Con el paso del tiempo, me he dado cuenta de que algunas de las cosas del día a día de mi madre, que me parecían especialmente ajenas e incluso me generaban un poquito de rechazo, hoy son indispensables. Con los años, esas cosas se han metido poco a poco en mi día a día y ahí se han quedado instaladas. ¿Os ha pasado también a vosotras?
- El camisón. Siempre creí que el pijama era lo más cómodo sin lugar a dudas y, de repente, te quedas embarazada, te compras un camisón por aquello de que nace la niña en verano y estos tienen botones para poder darle el pecho y… ¡ya no vuelves al pijama! Porque cuando lo haces, las varices te torturan en la noche. Está claro: tus piernas de madre (varicosas y cansadas) necesitan fresquito.
- En la misma línea: geles fríos para las piernas. Pensaba que mi madre los usaba por pura coquetería. Que además de la sensación de fresco eran hidratantes… pero no. Hay días y épocas del año en las que no puedes pasar sin ellos.

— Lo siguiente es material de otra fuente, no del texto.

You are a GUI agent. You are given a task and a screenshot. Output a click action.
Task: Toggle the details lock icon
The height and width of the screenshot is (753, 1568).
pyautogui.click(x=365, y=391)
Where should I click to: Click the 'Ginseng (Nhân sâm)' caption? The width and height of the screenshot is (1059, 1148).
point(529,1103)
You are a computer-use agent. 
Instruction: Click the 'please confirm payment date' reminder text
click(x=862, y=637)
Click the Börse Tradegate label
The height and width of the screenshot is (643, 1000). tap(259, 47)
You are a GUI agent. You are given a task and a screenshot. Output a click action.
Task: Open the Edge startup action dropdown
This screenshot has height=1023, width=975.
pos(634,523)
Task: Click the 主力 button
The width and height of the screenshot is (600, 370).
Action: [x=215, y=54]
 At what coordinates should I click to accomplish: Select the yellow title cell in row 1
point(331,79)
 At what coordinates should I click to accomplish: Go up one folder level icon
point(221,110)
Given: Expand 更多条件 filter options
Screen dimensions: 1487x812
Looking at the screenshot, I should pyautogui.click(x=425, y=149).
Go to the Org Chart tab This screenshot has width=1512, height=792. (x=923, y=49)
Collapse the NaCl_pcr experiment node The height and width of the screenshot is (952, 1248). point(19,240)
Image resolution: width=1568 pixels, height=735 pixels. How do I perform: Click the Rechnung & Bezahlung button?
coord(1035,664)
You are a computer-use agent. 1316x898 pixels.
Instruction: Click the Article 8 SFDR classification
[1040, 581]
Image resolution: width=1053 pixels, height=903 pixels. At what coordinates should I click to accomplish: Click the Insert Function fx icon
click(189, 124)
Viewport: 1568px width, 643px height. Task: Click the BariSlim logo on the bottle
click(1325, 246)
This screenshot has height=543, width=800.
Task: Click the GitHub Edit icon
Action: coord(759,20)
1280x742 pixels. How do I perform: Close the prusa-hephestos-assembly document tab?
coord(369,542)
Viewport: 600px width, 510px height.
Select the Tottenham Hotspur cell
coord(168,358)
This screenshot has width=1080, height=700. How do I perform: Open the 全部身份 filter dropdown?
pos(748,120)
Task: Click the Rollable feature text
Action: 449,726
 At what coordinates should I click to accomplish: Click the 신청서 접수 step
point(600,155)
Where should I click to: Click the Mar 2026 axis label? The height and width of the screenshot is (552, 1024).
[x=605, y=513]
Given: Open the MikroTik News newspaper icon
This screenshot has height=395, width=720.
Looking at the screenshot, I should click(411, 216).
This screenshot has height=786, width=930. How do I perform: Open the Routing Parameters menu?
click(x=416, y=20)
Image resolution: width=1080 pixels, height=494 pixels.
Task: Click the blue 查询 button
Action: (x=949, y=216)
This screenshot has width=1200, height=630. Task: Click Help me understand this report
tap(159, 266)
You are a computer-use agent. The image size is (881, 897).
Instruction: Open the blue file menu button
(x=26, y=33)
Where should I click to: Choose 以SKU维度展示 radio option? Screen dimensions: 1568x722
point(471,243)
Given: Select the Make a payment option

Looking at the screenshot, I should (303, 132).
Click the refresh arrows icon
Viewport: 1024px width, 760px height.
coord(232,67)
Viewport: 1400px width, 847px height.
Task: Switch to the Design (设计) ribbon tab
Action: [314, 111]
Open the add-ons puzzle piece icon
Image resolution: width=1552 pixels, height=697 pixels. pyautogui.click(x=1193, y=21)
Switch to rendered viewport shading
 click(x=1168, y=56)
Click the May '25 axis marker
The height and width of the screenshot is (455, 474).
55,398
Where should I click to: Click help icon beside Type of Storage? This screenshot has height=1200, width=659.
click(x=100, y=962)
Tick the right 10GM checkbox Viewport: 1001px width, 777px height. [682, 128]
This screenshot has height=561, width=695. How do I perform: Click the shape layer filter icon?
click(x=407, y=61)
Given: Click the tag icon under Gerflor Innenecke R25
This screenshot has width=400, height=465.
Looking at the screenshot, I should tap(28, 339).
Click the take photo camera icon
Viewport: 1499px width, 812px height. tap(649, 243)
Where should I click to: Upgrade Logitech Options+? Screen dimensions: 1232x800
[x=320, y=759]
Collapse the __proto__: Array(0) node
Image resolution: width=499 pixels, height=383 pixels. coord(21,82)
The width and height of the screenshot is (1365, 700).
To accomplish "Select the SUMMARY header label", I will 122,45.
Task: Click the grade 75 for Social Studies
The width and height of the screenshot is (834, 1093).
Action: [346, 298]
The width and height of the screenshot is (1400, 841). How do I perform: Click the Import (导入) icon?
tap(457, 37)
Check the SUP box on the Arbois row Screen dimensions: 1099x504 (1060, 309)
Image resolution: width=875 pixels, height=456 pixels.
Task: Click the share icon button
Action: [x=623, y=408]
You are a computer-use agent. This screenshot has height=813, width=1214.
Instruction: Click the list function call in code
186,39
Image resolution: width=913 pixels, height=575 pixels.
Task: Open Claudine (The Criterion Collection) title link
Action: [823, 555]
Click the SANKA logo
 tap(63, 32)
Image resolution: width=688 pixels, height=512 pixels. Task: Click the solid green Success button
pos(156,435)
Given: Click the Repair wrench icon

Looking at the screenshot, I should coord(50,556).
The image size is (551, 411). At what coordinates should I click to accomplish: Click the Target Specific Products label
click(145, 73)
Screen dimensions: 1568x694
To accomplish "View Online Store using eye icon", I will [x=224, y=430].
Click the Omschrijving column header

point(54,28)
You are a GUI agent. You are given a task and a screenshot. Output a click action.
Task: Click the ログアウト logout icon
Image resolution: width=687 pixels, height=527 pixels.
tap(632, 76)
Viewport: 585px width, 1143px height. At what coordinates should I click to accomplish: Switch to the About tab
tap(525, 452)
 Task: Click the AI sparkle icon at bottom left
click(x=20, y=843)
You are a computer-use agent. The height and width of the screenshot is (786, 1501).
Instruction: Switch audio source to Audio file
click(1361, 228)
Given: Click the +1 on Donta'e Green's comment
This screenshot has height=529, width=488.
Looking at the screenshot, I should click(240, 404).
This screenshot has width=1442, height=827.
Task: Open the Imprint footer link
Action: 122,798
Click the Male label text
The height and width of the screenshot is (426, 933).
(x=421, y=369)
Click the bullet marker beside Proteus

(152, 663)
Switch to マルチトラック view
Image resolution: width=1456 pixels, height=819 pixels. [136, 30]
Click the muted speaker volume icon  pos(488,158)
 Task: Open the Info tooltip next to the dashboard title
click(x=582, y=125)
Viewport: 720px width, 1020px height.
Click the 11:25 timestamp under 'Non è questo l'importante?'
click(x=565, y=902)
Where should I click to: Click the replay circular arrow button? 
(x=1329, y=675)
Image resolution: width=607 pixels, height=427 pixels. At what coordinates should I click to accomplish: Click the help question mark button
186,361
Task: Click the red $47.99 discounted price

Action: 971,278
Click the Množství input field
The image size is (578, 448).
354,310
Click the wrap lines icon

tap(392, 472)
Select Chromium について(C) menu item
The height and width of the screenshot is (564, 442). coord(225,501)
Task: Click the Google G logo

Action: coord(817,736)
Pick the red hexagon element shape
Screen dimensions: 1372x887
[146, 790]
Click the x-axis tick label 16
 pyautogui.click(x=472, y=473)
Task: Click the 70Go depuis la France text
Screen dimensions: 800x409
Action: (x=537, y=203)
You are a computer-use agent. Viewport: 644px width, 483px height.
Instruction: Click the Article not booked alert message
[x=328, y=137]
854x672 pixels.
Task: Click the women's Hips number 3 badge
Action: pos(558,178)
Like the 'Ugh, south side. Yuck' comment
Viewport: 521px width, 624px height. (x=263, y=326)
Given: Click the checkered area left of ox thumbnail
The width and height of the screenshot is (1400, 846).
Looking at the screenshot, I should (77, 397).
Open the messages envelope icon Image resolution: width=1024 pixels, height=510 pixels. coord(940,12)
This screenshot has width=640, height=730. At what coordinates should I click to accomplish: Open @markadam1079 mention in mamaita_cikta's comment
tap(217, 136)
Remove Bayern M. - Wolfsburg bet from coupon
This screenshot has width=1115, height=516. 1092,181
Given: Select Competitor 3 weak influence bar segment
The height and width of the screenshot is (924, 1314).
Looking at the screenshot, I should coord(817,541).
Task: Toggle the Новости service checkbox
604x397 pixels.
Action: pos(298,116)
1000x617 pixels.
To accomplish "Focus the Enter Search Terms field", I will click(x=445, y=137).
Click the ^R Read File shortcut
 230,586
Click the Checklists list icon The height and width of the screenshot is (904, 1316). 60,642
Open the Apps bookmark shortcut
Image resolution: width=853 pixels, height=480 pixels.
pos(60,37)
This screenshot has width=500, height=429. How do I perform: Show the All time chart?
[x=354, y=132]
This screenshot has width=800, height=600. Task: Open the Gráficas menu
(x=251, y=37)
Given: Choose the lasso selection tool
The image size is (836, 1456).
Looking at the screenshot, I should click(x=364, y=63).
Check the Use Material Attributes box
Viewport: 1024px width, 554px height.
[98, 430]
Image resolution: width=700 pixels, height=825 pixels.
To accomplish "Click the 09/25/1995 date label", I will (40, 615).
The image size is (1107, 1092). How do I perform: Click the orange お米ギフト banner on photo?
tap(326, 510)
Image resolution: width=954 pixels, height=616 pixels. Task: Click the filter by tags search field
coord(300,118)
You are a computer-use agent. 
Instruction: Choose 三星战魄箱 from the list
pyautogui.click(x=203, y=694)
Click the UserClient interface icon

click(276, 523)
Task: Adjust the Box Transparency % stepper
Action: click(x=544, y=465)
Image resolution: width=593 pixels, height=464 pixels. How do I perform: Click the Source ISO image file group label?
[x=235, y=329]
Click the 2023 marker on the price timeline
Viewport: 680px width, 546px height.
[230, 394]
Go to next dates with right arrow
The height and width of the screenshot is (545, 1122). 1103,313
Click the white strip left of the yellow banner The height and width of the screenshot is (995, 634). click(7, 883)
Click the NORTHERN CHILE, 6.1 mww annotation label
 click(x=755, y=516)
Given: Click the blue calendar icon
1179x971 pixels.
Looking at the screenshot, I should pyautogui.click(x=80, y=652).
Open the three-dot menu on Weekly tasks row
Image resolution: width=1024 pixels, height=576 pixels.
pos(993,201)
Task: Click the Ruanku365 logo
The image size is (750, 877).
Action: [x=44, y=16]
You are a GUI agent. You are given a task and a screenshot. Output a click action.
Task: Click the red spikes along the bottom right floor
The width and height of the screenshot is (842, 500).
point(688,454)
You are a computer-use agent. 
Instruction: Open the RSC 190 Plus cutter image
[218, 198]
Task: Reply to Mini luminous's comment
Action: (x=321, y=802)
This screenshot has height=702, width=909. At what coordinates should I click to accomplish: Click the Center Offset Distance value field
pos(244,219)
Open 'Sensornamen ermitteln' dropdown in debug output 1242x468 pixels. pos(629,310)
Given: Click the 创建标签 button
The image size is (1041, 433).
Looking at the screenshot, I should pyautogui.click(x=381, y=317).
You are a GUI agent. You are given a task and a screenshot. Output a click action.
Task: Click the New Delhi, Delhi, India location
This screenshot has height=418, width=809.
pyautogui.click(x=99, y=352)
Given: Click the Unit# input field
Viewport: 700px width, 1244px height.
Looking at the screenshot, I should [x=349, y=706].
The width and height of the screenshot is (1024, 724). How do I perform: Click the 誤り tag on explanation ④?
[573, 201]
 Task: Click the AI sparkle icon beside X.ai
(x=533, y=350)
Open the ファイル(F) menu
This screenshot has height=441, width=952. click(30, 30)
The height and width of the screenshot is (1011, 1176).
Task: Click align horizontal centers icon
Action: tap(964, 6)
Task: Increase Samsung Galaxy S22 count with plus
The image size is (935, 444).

- En el polo opuesto encontramos las bolsas de agua caliente. Debo reconocer que siempre fui muy fan de estas, incluso antes de ser madre. Algunas personas cercanas me dice que tengo un toque «abuelito» desde pequeña y no les falta razón. Combatir contracturas sin bolsas de agua o similares (aparatos eléctricos que dan calor o bolsas de semillas, mis favoritas) parece hoy misión imposible. Antes me inclinaba más por irme a la piscina pero ahora… ni pensarlo! Mejor me quedo viendo Netflix tirada en el sofá con una bolsita de semillas rodeándome el cuello.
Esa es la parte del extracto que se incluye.